In other coronavirus-related news:

  • Months after the statewide stay-at-home order included a ban on visitors to long-term care facilities, North Carolina is lifting that restriction just a bit for some. Residents of facilities with seven or more beds with no COVID-19 cases can welcome visitors outdoors. The change specifically excluded skilled nursing facilities, including combination skilled nursing/adult care assisted living facilities.
  • South Carolina announced upcoming changes to the current visitation policy for assisted living facilities and nursing homes across the state, which will allow immediate family members to visit residents in facilities.
  • The Department of Justice warned that cards and other documents bearing the Department of Justice seal and claiming that individuals are exempt from face masks requirements are fraudulent. Inaccurate flyers and social media posts are circulating regarding the use of face masks and the Americans with Disability Act due to the COVID-19 pandemic. The ADA does not provide a blanket exemption to people with disabilities from complying with legitimate safety requirements necessary for safe operations, the department said.
  • Pennsylvania has announced an expanded testing order for long-term care facilities, extending to personal care homes, assisted living residences and intermediate care facilities.
  • An Illinois assisted living facility plans to charge its residents an additional $750 to cover the cost of preventing a COVID-19 outbreak, according to a media report. Heartis Seniors Living Village in Peoria announced a one-time service fee to cover added costs incurred by the pandemic.
  • After nearly 65% of residents and 37% of staff members were determined through testing to have contracted COVID-19, Carlin House Assisted Living Directors Mindy and Chad Bailey were in crisis mode, according to a media report. The Baileys chose to shelter in place and reached out to the Ohio National Guard through the Ohio Emergency Management Agency for additional support and resources. Within six hours, the Ohio National Guard dispatched a 20-person team of airmen and soldiers with medical and ancillary staff capabilities to serve as a lifeline.
  • The National Consumer Voice for Quality Long-Term Care launched a Day of Action on June 30, calling for every long-term care resident to designate an “Essential Support Person” and for that person to be permitted to visit onsite to reduce the physical and psychosocial decline brought on by visitation limits due to COVID-19.

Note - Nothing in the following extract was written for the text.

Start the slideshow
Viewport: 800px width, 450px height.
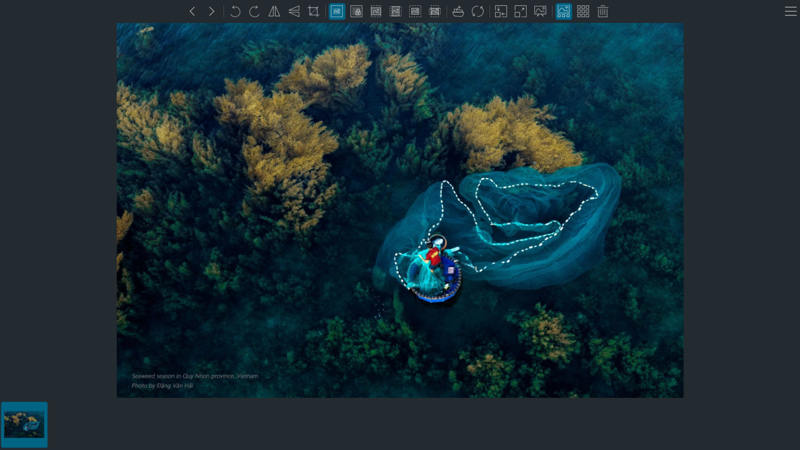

  • A Massachusetts assisted living community already had a contingency plan in place by the time it needed to be executed, and it reports that no resident has fallen ill from COVID-19. The Residences at Orchard Grove in Shrewsbury created a plan to minimize staff and resident exposure to the virus that used creativity to minimize residents’ feelings of isolation through doorway activities.
  • When the state of Ohio implemented a stay-at-home order in March and shut down visitation in assisted living communities and nursing homes, Ohio Living Mount Pleasant, a life plan community in Monroe, OH, implemented the Smile Project. The community put the word out through churches and the school district asking for cards, letters and drawings to give residents a smile. The program has distributed more than 500 letters, cards and pictures to its campus of 400-plus residents in independent living, assisted living, nursing care and short-term rehab.
  • Some residents of The Villages retirement community in Florida worry that tensions there during the past few months may make retirees think twice about moving in. Those tensions, between the Republican majority and the much smaller cohort of Democrat residents, flared June 14 during a golf-cart parade held in honor of President Donald Trump’s birthday.
  • LeadingAge Illinois worked with other state organizations to advise the Illinois Department of Public Health on recommendations for a safe and phased-in plan on reopening strategies for assisted living communities and nursing homes.